3. **Finding u × v**: The cross product of two vectors is a brand new vector that points straight out from the flat area (plane) that the first two vectors are on. Since **u** and **v** are both lying on the "floor" (the xy-plane), their cross product has to point straight up or straight down (along the z-axis).
To figure out how far up or down, and which way, we can do a little calculation! For vectors like **u**=(u_x, u_y) and **v**=(v_x, v_y), the cross product component in the z-direction is found by (u_x * v_y - u_y * v_x).
Let's put in our numbers for **u**=(2, -1) and **v**=(1, 2):
(2 * 2) - (-1 * 1) = 4 - (-1) = 4 + 1 = 5.

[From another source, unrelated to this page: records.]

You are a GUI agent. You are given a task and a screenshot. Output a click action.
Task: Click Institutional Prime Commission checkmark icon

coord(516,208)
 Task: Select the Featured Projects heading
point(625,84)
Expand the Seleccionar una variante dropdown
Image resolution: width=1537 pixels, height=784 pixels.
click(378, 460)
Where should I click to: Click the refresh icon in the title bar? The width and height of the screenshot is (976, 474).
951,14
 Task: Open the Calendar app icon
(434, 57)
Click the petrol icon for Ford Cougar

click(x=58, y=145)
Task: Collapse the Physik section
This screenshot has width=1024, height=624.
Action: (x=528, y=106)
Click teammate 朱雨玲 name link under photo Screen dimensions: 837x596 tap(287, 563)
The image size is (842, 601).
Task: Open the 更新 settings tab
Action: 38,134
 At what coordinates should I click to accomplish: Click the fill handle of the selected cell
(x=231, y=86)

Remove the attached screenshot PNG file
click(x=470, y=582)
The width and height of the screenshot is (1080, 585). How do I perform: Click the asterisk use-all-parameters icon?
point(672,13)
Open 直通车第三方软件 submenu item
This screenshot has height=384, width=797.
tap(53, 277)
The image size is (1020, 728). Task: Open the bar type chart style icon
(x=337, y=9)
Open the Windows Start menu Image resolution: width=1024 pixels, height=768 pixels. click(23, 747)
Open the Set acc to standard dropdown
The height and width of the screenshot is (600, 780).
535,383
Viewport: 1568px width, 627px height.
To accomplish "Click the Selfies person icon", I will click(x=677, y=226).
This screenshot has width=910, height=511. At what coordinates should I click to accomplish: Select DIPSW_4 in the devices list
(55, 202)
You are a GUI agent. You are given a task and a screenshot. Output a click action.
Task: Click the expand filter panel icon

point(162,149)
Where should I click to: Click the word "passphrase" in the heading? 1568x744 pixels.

Since the number we got is positive 5, the vector **u** × **v** points 5 units straight up the *positive* z-axis. We can also use the "right-hand rule": if you point your fingers along **u** and then curl them towards **v**, your thumb will point in the direction of **u** × **v**. In this problem, your thumb points upwards!

4. **Plotting u × v**: So, I draw a third arrow from the origin (0,0,0) straight up the z-axis all the way to the point (0,0,5).

This sketch shows all three vectors starting from the origin!